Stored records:
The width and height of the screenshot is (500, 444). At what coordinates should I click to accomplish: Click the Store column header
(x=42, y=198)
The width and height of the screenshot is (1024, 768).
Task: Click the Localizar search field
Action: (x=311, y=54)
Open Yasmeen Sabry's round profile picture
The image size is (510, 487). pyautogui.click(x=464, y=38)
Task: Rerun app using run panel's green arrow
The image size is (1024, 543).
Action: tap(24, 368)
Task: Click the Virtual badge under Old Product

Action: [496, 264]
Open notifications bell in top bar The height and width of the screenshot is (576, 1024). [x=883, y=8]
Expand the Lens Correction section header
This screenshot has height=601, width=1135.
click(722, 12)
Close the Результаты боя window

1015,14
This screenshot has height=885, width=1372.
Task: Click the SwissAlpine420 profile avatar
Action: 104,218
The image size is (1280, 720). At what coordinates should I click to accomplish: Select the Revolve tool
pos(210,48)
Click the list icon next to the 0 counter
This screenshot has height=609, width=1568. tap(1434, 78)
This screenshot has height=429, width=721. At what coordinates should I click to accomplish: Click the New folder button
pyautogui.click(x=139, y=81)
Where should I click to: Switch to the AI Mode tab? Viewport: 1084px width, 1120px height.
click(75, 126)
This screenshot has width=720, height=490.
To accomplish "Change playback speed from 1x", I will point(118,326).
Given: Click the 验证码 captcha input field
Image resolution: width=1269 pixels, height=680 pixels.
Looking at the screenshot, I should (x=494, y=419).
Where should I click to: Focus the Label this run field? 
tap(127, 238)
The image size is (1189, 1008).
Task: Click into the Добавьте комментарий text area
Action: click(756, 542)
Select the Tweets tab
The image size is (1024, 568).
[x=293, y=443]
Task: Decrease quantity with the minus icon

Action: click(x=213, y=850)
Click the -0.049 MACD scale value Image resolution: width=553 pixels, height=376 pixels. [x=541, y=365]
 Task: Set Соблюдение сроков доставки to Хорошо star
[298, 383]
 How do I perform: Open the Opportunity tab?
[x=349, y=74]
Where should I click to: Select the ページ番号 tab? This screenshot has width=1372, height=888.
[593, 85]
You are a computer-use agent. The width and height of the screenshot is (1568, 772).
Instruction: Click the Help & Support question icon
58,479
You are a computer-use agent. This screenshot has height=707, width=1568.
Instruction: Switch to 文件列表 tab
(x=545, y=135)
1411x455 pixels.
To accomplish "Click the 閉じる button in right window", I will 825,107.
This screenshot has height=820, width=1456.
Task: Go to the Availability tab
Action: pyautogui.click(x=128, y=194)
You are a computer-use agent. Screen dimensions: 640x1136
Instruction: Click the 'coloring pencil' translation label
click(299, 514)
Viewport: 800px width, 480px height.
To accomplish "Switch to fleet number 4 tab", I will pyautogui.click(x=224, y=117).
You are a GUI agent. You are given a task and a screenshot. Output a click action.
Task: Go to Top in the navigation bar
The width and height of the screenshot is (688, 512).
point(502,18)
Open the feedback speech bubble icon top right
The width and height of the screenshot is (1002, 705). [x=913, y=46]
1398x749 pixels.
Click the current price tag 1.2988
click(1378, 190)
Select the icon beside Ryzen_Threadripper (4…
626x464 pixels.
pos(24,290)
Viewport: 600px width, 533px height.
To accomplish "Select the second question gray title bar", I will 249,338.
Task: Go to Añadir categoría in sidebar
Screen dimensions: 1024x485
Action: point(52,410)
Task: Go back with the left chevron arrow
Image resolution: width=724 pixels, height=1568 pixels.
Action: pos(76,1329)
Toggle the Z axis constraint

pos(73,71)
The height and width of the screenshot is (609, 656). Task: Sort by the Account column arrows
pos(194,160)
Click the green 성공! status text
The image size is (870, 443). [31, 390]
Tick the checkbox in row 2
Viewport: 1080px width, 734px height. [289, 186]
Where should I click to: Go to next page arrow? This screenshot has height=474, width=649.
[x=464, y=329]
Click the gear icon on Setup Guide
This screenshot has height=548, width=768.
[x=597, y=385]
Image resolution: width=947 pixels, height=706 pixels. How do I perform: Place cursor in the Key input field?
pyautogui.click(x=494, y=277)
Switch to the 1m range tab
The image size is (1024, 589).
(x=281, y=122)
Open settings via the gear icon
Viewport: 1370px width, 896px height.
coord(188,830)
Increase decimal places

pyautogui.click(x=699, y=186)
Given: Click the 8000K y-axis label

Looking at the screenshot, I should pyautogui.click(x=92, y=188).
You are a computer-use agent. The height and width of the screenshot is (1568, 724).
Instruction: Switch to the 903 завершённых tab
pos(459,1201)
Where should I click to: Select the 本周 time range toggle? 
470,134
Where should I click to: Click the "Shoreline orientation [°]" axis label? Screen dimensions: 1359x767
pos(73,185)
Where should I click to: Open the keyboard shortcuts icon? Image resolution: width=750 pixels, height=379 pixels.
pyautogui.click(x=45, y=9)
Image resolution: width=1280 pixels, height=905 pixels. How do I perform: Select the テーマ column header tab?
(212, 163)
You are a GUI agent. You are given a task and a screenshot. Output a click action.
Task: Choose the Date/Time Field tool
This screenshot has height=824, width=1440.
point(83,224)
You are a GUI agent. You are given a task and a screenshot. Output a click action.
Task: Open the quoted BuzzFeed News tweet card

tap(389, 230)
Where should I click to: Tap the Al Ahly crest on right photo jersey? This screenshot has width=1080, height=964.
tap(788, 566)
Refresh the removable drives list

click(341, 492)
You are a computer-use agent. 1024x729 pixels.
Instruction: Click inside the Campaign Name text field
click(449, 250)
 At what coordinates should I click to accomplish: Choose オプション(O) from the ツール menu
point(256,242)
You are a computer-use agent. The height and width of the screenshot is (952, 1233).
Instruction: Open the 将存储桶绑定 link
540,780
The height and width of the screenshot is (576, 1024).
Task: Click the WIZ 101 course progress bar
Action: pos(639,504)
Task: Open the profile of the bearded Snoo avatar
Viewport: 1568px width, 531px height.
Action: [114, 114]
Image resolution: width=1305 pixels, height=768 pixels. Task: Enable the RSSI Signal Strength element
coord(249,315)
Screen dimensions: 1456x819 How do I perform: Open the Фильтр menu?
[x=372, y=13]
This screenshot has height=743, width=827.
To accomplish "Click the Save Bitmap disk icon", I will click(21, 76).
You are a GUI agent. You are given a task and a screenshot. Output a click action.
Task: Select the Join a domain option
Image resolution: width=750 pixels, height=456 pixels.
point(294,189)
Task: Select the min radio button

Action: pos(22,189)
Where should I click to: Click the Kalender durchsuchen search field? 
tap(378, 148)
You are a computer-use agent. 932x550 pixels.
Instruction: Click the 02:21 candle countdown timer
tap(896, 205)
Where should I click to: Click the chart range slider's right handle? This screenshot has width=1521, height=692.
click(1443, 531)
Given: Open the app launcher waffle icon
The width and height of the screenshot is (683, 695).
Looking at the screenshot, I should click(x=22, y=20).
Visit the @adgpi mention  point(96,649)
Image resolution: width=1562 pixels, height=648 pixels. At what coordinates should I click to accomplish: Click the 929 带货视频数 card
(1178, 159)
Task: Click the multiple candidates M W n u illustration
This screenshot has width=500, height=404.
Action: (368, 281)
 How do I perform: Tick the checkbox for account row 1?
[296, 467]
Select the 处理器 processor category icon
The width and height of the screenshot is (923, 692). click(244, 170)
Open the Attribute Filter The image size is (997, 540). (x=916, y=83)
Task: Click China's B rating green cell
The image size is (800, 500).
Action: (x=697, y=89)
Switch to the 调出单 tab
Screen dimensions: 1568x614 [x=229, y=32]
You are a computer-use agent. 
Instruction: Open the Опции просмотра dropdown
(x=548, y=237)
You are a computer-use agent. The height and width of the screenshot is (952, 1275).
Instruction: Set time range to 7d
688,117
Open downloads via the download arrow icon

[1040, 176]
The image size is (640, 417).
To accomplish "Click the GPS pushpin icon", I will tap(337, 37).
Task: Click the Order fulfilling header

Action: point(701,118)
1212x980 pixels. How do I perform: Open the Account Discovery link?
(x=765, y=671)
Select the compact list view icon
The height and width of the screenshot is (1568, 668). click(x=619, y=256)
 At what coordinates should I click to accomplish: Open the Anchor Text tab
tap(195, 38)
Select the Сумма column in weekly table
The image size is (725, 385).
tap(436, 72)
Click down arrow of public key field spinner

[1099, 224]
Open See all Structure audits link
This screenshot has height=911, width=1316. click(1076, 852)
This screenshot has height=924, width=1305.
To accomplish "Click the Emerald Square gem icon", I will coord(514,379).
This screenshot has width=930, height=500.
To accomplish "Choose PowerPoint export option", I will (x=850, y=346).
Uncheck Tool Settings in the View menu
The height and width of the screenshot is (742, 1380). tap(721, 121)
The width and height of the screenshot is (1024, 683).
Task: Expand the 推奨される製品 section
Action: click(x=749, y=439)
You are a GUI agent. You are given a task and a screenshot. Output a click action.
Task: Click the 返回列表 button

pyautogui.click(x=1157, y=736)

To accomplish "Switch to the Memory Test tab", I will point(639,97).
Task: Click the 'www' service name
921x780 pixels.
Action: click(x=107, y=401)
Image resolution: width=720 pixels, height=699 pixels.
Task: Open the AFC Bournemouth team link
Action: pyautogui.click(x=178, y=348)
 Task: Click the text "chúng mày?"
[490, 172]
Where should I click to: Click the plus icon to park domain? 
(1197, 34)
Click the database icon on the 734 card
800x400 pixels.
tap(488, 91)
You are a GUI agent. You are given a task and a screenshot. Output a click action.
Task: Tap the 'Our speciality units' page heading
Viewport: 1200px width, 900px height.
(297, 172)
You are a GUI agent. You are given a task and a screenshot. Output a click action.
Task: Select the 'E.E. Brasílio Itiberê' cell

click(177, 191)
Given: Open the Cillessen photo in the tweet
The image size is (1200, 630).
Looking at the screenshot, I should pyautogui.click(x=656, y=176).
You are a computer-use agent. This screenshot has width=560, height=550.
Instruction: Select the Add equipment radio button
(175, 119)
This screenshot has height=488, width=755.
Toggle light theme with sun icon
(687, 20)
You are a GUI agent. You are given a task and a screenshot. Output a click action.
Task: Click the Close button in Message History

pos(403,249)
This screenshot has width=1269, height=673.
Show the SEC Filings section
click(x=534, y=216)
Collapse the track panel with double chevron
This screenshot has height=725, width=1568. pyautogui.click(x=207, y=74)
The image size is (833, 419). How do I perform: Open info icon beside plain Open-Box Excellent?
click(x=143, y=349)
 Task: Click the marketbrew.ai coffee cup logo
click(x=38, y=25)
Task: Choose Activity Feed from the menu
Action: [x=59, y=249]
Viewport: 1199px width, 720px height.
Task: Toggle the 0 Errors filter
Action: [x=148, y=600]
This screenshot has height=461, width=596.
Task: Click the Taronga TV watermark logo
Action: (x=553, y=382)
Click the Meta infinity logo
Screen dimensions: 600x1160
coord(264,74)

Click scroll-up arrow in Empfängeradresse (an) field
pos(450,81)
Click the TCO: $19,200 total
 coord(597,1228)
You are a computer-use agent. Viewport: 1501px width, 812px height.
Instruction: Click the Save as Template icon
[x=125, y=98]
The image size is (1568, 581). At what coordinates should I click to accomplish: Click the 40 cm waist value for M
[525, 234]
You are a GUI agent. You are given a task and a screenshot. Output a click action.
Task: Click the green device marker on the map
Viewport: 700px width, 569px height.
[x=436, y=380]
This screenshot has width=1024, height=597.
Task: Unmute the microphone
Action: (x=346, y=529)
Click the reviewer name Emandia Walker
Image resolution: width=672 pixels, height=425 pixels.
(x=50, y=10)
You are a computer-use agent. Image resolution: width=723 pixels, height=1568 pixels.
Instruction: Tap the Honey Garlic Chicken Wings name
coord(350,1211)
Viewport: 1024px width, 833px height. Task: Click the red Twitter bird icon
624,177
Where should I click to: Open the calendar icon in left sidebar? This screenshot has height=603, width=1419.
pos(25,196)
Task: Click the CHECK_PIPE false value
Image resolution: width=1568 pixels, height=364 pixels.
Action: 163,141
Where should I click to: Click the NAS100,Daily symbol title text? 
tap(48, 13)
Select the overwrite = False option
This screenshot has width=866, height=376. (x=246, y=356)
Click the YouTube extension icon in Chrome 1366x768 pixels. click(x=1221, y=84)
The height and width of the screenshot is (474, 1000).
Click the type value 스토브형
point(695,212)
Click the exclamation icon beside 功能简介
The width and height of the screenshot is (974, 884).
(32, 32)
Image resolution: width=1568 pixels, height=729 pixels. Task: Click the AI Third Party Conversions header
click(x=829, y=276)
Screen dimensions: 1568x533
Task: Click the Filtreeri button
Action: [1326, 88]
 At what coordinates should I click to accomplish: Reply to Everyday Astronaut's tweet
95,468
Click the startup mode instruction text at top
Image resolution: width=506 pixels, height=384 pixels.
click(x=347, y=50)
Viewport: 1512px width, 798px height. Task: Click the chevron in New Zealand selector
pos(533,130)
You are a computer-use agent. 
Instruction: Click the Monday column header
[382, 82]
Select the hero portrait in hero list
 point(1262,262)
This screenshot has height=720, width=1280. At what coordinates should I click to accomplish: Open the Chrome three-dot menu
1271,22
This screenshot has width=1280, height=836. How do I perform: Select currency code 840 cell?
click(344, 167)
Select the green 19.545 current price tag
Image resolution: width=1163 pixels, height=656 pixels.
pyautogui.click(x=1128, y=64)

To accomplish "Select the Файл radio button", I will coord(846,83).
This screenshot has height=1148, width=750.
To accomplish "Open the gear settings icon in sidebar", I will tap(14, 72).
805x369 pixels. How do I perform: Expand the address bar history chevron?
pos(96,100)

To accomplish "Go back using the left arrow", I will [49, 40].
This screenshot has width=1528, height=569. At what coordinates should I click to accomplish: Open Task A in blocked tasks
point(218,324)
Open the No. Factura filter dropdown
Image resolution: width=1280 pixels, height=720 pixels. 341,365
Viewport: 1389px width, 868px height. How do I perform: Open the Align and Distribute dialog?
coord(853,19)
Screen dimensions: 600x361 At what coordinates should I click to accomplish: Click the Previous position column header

● **PROBLEM**
Given the data above, transcribe exactly the lines from the one containing "You are a computer-use agent. The width" down to the one containing "Viewport: 800px width, 480px height.", and no others.

● **OUTPUT FOR THIS EXERCISE**
You are a computer-use agent. The width and height of the screenshot is (1568, 772).
Instruction: Click the Help & Support question icon
58,479
You are a computer-use agent. This screenshot has height=707, width=1568.
Instruction: Switch to 文件列表 tab
(x=545, y=135)
1411x455 pixels.
To accomplish "Click the 閉じる button in right window", I will 825,107.
This screenshot has height=820, width=1456.
Task: Go to the Availability tab
Action: pyautogui.click(x=128, y=194)
You are a computer-use agent. Screen dimensions: 640x1136
Instruction: Click the 'coloring pencil' translation label
click(299, 514)
Viewport: 800px width, 480px height.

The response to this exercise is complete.